I am going to be doing this same job , maybe this week if I get all the parts.

Some info that may or may not help. I don't know for sure the exact specs of the fittings. I got the same infomation that you have here and I am waiting to get my parts from Parker Hose.

In the first picture is my rack that I have sprayed PB Blaster on the HP and LP power steering fittings. The top nut is the HP side, bottom nut LP side. The top nut is a 22mm, Bottom is 21mm. I bought s set of flare wrenches, these are what you want to use when doing work on brake lines, pwoer steering line and some plumbing. They get a good grip on the nut and you'll be less likely to break one of them. The PB Blaster helps loosen them up as well as loosening up the rust that may be on the nuts.
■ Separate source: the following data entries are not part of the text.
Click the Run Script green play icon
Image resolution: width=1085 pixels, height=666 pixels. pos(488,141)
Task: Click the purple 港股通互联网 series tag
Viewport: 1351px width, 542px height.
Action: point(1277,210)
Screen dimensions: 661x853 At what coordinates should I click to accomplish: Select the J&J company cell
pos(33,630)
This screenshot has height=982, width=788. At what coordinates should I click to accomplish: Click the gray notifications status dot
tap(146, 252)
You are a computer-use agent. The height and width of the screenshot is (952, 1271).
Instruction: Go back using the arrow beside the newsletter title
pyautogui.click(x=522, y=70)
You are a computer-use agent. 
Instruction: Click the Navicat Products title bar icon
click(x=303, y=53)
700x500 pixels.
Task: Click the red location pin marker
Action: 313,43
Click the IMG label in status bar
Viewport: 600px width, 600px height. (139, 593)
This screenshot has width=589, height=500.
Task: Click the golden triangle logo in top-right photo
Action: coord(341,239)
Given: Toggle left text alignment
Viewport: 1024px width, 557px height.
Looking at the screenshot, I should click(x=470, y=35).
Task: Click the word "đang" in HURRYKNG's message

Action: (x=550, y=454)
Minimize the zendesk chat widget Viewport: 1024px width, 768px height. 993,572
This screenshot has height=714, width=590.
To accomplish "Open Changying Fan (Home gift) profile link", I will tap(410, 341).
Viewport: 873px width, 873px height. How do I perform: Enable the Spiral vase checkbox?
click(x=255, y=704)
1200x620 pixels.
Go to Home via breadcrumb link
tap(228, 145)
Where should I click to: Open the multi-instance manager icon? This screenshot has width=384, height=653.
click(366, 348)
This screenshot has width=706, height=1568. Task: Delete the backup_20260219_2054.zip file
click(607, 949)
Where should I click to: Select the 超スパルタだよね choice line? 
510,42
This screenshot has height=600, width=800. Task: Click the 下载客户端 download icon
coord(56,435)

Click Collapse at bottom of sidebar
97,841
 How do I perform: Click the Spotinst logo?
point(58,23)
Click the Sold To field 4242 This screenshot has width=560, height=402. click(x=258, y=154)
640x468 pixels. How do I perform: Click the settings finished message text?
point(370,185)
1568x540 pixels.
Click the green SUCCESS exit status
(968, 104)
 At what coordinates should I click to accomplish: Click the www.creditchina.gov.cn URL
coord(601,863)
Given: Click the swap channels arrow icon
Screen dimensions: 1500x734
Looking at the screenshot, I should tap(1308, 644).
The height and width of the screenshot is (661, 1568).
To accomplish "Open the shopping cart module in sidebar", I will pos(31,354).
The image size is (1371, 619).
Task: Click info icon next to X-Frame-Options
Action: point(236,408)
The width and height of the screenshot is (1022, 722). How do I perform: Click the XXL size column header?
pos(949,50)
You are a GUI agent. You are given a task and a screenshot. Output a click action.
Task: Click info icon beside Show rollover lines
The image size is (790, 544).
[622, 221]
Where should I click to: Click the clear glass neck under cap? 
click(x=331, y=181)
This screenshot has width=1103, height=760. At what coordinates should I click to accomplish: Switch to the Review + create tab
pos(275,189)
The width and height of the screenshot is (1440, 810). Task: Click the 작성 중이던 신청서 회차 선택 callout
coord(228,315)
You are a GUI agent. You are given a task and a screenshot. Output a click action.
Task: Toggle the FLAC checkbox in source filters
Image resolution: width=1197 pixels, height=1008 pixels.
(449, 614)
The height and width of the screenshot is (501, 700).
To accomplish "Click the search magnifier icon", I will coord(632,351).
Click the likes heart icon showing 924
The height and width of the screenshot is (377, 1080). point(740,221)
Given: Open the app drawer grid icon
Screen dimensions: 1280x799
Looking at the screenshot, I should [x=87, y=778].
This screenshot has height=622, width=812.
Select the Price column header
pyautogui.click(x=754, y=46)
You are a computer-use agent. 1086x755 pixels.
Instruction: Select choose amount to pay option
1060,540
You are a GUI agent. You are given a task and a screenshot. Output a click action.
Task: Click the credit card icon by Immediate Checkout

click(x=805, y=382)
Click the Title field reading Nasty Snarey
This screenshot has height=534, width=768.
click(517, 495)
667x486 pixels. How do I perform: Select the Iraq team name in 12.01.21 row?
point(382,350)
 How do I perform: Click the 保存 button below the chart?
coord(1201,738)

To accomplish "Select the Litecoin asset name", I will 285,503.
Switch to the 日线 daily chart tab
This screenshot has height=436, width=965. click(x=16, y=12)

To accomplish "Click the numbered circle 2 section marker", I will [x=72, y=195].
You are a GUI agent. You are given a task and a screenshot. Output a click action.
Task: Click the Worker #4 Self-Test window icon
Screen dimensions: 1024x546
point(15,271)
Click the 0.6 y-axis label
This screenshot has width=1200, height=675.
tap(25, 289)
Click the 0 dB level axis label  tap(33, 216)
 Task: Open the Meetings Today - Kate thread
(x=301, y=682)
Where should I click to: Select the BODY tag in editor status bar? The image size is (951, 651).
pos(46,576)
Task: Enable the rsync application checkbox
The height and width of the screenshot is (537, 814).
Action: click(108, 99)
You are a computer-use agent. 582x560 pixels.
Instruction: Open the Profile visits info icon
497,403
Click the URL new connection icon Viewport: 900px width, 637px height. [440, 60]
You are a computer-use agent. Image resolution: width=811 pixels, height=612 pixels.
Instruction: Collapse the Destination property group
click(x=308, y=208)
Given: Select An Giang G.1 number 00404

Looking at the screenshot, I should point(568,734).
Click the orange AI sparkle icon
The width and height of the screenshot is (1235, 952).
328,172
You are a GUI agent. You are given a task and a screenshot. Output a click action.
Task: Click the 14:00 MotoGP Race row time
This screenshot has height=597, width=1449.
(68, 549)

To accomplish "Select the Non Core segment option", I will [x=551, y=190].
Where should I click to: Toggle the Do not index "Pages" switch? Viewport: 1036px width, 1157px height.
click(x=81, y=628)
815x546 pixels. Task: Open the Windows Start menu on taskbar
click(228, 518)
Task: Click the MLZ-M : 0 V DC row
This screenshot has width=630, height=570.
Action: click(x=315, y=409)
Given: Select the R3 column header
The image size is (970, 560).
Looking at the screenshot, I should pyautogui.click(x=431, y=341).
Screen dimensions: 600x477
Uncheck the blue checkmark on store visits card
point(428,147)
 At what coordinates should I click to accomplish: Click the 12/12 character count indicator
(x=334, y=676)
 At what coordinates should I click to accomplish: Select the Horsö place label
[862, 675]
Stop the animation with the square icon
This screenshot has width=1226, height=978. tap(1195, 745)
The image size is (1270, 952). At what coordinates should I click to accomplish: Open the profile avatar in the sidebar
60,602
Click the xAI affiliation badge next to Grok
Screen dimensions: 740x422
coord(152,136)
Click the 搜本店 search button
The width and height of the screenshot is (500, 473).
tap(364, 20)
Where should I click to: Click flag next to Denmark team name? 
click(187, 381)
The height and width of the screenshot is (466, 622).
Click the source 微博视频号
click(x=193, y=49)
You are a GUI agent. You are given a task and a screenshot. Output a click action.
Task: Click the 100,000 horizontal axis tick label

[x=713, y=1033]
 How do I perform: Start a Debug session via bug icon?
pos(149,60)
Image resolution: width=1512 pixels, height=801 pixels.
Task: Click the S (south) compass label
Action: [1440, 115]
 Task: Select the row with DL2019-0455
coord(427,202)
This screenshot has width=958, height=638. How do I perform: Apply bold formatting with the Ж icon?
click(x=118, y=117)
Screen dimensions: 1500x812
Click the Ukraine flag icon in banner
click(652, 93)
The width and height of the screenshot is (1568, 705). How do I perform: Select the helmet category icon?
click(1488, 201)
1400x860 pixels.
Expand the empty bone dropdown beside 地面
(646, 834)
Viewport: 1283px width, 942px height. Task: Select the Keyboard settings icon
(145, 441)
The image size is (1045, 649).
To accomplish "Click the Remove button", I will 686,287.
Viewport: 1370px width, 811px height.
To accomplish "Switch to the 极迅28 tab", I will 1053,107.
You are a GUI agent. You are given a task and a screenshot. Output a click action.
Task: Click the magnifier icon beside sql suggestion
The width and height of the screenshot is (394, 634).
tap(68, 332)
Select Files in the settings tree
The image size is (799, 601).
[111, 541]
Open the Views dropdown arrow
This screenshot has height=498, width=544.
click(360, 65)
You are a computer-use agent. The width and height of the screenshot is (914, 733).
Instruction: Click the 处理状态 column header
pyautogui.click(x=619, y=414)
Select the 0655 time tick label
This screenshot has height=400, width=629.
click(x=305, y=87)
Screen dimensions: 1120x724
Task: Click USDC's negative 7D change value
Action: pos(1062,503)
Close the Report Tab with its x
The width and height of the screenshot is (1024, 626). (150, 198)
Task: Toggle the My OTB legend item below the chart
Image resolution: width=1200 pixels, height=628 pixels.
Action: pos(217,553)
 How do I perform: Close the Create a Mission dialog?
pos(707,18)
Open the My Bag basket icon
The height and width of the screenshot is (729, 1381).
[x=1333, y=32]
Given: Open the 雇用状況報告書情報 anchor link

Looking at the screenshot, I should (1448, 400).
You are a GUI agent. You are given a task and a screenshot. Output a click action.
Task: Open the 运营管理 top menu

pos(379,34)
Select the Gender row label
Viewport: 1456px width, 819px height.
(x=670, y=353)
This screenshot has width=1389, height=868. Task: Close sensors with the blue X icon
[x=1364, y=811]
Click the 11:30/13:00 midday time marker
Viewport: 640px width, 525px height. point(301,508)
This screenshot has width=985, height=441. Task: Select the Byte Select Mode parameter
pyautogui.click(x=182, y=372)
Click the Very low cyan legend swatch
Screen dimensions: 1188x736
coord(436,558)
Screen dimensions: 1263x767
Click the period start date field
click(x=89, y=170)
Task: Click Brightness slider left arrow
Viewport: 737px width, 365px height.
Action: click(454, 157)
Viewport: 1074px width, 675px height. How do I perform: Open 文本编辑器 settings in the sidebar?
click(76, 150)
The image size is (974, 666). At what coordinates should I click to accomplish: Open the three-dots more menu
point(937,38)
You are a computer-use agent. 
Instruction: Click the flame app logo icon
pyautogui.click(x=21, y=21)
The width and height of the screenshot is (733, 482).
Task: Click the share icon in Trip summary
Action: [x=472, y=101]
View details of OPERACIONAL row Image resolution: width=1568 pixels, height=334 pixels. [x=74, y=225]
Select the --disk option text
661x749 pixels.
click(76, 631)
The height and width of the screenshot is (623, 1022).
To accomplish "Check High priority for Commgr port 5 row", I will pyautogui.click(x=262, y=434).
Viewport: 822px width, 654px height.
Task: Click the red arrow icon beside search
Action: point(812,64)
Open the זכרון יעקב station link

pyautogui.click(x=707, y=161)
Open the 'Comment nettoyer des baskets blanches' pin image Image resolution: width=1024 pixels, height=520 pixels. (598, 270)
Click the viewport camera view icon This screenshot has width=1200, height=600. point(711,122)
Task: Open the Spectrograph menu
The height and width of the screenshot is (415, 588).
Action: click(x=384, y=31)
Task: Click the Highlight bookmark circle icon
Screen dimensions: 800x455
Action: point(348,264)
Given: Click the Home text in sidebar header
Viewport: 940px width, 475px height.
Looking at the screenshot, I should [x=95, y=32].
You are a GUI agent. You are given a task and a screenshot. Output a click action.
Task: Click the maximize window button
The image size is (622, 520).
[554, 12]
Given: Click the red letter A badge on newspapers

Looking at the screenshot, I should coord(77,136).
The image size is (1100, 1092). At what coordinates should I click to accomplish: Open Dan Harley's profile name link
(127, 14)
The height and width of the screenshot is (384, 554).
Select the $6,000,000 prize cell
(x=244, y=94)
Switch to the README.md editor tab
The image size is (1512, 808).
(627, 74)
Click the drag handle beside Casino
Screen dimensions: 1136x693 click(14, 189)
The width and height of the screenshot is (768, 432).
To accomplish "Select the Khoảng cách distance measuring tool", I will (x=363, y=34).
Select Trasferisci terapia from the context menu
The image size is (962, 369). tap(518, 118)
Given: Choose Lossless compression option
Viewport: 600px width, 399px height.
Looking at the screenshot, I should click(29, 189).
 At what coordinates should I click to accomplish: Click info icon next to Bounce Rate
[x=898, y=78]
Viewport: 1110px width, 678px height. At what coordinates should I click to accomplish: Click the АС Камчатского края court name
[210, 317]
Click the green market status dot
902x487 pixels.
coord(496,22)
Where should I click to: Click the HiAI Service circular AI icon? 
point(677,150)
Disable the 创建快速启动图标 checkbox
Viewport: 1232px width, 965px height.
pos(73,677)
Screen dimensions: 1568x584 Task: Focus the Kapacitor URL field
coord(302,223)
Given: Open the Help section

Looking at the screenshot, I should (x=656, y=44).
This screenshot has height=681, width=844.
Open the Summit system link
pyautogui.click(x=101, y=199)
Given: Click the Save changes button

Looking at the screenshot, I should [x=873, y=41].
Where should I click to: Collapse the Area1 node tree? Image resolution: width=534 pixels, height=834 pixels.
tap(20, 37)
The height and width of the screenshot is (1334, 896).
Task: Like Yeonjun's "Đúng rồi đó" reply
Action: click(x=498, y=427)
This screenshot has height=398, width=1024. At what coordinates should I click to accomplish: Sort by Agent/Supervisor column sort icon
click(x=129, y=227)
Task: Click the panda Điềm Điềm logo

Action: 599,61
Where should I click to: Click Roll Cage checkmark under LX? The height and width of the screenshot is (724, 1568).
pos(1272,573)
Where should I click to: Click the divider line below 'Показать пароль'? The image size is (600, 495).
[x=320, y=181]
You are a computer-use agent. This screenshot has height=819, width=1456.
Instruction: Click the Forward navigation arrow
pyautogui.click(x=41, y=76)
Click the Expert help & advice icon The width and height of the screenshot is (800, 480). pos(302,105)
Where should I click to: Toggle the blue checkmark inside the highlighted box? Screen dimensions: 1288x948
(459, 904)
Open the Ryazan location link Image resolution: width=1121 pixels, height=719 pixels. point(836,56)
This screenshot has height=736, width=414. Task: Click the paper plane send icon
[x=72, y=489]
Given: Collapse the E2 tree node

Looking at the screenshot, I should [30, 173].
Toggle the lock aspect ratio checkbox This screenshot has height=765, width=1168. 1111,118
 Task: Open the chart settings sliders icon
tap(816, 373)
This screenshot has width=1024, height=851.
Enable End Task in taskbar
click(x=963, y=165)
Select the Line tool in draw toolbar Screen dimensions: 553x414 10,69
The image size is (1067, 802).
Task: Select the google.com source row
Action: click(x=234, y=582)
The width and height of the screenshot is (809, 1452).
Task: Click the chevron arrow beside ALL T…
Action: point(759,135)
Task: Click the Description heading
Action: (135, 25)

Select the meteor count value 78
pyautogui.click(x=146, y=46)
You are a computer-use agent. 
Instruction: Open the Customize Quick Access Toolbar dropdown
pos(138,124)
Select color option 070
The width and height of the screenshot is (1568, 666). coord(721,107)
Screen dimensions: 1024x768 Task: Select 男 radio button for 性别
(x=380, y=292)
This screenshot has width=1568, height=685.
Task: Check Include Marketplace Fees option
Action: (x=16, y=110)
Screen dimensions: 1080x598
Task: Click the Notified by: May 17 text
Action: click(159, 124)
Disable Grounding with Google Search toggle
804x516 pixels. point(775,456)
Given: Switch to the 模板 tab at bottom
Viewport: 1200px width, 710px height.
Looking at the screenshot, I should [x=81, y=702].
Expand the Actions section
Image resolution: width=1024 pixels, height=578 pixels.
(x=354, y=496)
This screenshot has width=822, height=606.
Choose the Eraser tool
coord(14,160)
The second picture is the Banjo line from the Power Steering Pump. The fitting on this one takes an 19mm flare wrench. I sprayed all the fittings with PB a day before I attempted to loosen them up and after I was successful in loosening them I tightened them all and gave them another blast or two with the PB.

Being carefull and taking your time I don't see me taking longer than an hour or two to change the HP and LP lines with hydraulic hose that I will get at Parker and recharging the system with fluid.

It seems that there are people that know what exactly you are looking for here on the Samba but are unwilling to give you this information.....Maybe it's a money making thing for them and they don't want to give the infomation that may cut into their business? "I'm just Saying?"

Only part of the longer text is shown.